The Other Mexico: Critique of the Pyramid
Title | The Other Mexico: Critique of the Pyramid PDF eBook |
Author | Octavio Paz |
Publisher | New York : Grove Press |
Pages | 148 |
Release | 1972-01-01 |
Genre | History |
ISBN | 9780394177731 |
Examines the historical development of the character and culture of modern Mexico, paying special attention to recent political unrest
Other Mexico, The (Critique of the Pyramid)

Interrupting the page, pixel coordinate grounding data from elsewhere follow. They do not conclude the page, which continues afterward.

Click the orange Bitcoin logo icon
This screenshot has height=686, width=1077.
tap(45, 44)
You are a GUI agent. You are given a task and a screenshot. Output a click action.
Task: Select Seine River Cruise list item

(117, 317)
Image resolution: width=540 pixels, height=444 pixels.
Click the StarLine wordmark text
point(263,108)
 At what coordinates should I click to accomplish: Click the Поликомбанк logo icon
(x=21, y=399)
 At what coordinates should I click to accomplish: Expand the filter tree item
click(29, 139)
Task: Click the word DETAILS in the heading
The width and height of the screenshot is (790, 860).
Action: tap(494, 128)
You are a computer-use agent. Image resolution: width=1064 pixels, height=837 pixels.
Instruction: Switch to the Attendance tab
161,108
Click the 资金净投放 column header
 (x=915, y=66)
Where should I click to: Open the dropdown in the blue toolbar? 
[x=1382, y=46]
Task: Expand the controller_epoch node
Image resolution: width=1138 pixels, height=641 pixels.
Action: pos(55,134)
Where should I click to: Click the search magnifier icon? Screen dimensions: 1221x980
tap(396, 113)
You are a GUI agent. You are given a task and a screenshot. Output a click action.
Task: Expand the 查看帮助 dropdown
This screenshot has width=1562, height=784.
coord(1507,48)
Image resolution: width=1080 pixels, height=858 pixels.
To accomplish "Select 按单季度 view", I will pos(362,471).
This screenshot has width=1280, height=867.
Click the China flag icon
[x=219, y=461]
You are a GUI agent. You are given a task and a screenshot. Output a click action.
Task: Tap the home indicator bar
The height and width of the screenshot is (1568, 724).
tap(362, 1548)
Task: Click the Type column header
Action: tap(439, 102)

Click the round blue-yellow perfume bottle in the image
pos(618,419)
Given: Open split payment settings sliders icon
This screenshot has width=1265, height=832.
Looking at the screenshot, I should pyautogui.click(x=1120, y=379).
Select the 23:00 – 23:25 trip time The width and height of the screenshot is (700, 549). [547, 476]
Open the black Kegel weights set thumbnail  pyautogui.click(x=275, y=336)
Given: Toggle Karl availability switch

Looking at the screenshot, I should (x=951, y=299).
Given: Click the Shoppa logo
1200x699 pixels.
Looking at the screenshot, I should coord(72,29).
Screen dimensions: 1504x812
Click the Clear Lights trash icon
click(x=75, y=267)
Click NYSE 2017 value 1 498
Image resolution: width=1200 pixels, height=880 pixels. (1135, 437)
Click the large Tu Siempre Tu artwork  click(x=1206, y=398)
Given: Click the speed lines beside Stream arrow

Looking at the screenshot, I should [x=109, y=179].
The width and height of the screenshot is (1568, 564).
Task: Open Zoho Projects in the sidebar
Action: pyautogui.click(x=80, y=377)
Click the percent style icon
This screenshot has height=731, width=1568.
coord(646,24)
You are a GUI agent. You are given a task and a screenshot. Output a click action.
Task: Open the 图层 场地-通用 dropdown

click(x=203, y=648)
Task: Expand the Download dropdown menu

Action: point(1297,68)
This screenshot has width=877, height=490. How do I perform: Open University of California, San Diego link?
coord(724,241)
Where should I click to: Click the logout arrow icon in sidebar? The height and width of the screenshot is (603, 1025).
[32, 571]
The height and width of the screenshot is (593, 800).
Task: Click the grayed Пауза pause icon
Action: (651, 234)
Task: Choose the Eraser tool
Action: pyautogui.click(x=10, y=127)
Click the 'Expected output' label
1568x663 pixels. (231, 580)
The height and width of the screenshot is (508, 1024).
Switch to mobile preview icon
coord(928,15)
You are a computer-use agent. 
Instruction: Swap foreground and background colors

Title | Other Mexico, The (Critique of the Pyramid) PDF eBook |
Author | Octavio Paz |
Publisher | |
Pages | |
Release | 1972 |
Genre | |
ISBN |
Understanding Octavio Paz
Title | Understanding Octavio Paz PDF eBook |
Author | Jose Quiroga |
Publisher | Univ of South Carolina Press |
Pages | 226 |
Release | 1999 |
Genre | Biography & Autobiography |
ISBN | 9781570032639 |
In this comprehensive examination of the work of Octavio Paz - winner of the 1990 Nobel Prize for Literature and Mexico's important literary and cultural figure - Jose Quiroga presents an analysis of Paz's writings in light of works by and about him. Combining broad erudition with scholarly attention to detail, Quiroga views Paz's work as an open narrative that explores the relationships between the poet, his readers and his time.
The Labyrinth of Solitude
Title | The Labyrinth of Solitude PDF eBook |
Author | Octavio Paz |
Publisher | |
Pages | 226 |
Release | 1961 |
Genre | Mexico |
ISBN |
The Labyrinth of Solitude ; The Other Mexico ; Return to the Labyrinth of Solitude ; Mexico and the United States ; The Philanthropic Ogre
Title | The Labyrinth of Solitude ; The Other Mexico ; Return to the Labyrinth of Solitude ; Mexico and the United States ; The Philanthropic Ogre PDF eBook |
Author | Octavio Paz |
Publisher | Grove Press |
Pages | 408 |
Release | 1985 |
Genre | History |
ISBN | 9780802150424 |
First pub. 1950. Tale of the conquered of Mexico in 1521 and its aftermath.
Alternating Current
Title | Alternating Current PDF eBook |
Author | Octavio Paz |
Publisher | Skyhorse |
Pages | 999 |
Release | 2011-09-15 |
Genre | Literary Criticism |
ISBN | 1628721685 |
In its front-page review of Alternating Current, The New York Times Book Review called Octavio Paz “an intellectual literary one-man band” for his ability to write incisively and with dazzling originality about a wide range of subjects. This collection of his essays is divided into three parts. Part 1 sets forth his credo as an artist and poet, steeped in his knowledge of world literature and Mexican art and history and buttressed by readings of writers from Mexican poet Luis Cernuda to D. H. Lawrence, Malcolm Lowry, André Breton, and Carlos Fuentes. Part 2 deals with themes such as Western individualism versus plurality and flux in Eastern philosophy, atheism versus belief, nihilism, liberated man, and versions of paradise. In Part 3, Paz writes of politics and ethics in essays on revolt and revolution, existentialism, Marxism, the third world, and the new face of Latin America. A scintillating thinker and a prescient voice on emerging world culture, Paz reveals himself here as “a man of electrical passions, paradoxical visions, alternating currents of thoughts, and feeling that runs hot but never cold” (Christian Science Monitor).
Mexico
Title | Mexico PDF eBook |
Author | Enrique Krauze |
Publisher | Harper Collins |
Pages | 885 |
Release | 2013-04-09 |
Genre | History |
ISBN | 0062285262 |
The concentration of power in the caudillo (leader) is as much a formative element of Mexican culture and politics as the historical legacy of the Aztec emperors, Cortez, the Spanish Crown, the Mother Church and the mixing of the Spanish and Indian population into a mestizo culture. Krauze shows how history becomes biography during the century of caudillos from the insurgent priests in 1810 to Porfirio and the Revolution in 1910. The Revolutionary era, ending in 1940, was dominated by the lives of seven presidents -- Madero, Zapata, Villa, Carranza, Obregon, Calles and Cardenas. Since 1940, the dominant power of the presidency has continued through years of boom and bust and crisis. A major question for the modern state, with today's president Zedillo, is whether that power can be decentralized, to end the cycles of history as biographies of power.